Postpartum hemorrhage is the leading cause of maternal death worldwide, with an estimated mortality rate of 140 000 per year, or one maternal death every four minutes. PPH occurs in five per cent of all deliveries and is responsible for a major part of maternal mortality. The majority of these deaths occur within four hours of delivery, which indicates that they are a consequence of the third stage of labour. Nonfatal PPH results in further interventions, such as uterine exploration, evacuation or surgical procedures. Other implications include: iron deficiency anemia, exposure to blood products, coagulopathy, and organ damage with associated hypotension and shock which has the potential to jeopardize future fertility (Leduc, et. al, 2009).

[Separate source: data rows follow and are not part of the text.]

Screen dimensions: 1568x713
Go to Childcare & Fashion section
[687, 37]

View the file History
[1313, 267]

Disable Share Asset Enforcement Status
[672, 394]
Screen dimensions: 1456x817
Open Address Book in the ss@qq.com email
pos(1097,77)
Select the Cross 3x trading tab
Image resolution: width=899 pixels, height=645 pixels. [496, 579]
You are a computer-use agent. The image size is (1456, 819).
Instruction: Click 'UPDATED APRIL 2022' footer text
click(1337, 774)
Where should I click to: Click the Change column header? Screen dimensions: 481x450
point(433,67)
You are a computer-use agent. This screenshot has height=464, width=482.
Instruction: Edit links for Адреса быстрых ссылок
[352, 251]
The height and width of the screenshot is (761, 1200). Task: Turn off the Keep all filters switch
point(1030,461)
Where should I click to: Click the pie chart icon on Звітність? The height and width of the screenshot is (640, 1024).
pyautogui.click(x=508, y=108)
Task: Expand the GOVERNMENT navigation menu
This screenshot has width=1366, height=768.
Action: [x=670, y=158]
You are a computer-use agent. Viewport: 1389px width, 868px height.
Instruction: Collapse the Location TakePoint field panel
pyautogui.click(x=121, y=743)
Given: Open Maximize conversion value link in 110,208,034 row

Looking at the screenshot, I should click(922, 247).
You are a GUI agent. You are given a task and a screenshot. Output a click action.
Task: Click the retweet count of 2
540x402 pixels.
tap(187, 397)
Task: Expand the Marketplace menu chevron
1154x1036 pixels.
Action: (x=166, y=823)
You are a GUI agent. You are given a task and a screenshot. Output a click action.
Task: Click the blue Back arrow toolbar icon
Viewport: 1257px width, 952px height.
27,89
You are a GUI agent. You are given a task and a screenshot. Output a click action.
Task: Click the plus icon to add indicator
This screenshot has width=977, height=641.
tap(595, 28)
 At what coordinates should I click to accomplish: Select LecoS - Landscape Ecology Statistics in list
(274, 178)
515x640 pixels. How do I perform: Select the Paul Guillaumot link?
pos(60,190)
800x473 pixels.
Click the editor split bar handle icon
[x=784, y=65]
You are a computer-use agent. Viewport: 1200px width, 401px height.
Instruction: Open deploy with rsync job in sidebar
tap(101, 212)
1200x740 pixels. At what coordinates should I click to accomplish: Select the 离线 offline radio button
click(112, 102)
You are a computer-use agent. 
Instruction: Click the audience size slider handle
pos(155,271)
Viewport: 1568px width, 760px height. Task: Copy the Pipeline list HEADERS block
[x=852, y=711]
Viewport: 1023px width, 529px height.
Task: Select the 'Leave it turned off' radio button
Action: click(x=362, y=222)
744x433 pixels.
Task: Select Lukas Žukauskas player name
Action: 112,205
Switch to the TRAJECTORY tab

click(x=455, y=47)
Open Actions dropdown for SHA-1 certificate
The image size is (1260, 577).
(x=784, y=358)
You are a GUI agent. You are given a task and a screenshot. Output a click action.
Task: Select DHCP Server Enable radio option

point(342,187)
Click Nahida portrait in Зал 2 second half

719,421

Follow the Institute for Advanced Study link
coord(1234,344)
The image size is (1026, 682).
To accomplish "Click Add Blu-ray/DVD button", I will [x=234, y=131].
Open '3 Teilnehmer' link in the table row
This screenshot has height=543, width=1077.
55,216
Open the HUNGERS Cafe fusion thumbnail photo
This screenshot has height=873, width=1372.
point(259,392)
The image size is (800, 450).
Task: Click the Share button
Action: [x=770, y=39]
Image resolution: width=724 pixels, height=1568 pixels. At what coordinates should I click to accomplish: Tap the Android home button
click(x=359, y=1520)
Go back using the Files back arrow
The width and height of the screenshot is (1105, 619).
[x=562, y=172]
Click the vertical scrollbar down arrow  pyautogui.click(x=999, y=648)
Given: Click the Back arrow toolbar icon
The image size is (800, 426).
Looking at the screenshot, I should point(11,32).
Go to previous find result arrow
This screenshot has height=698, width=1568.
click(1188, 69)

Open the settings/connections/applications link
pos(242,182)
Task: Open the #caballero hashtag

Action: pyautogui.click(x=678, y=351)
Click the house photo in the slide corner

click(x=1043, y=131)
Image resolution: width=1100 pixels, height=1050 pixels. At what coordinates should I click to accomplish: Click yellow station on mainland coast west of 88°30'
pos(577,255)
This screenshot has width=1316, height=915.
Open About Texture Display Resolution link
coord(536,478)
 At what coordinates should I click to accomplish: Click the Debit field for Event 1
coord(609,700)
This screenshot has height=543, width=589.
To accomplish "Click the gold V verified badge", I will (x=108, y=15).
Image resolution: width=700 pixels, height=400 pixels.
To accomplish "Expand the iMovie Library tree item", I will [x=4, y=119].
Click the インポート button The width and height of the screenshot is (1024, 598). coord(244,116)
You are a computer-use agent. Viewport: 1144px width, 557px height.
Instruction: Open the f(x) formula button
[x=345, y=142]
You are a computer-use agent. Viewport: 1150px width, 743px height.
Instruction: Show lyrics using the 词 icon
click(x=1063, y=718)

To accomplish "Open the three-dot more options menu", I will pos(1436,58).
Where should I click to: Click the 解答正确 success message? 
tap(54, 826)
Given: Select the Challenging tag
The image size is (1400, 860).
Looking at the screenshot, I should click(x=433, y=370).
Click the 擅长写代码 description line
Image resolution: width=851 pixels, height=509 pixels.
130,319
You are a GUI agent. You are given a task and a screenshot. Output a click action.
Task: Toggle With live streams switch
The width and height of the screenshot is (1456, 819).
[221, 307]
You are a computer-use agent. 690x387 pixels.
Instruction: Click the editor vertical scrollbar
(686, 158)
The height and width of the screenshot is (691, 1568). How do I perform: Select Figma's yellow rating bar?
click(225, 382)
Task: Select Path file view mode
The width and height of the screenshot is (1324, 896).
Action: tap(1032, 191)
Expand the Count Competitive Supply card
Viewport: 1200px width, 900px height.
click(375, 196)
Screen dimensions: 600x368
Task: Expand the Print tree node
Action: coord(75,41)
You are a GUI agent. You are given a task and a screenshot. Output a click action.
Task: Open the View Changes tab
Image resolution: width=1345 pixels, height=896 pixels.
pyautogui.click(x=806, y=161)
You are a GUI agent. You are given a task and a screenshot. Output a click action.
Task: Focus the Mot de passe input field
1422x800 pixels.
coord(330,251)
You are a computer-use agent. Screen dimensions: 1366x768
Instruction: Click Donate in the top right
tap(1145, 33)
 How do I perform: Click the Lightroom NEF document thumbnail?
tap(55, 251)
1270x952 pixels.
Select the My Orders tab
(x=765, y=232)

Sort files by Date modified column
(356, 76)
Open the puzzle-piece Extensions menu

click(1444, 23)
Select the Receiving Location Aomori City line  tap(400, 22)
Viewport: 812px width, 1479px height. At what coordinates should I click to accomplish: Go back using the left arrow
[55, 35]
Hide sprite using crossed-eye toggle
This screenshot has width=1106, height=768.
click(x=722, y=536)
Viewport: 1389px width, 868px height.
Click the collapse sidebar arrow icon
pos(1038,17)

Despite the use of uterotonics and active management of third stage of labour to prevent PPH, increases in PPH rates have been reported from high income countries, including Canada, the United States, the United Kingdom and Australia. Rates of severe PPH and of transfusion for treatment also appear to be rising. Rates of postpartum hemorrhage and severe postpartum hemorrhage continued to increase in Canada between 2003 and 2010 [from 3.9 per cent in 2003 to 5.0 per cent in 2010] and occurred in most provinces and territories. The increase could not be explained by maternal, fetal, or obstetric factors. Routine audits of severe postpartum hemorrhage are recommended for ensuring optimal management and patient safety (Mehrabadi et al., 2014).
To prevent obstetrical hemorrhage from the pelvic area, genital tract, or perineum following vaginal delivery and from surgical incision after an instrument-assisted delivery or Caesarean section.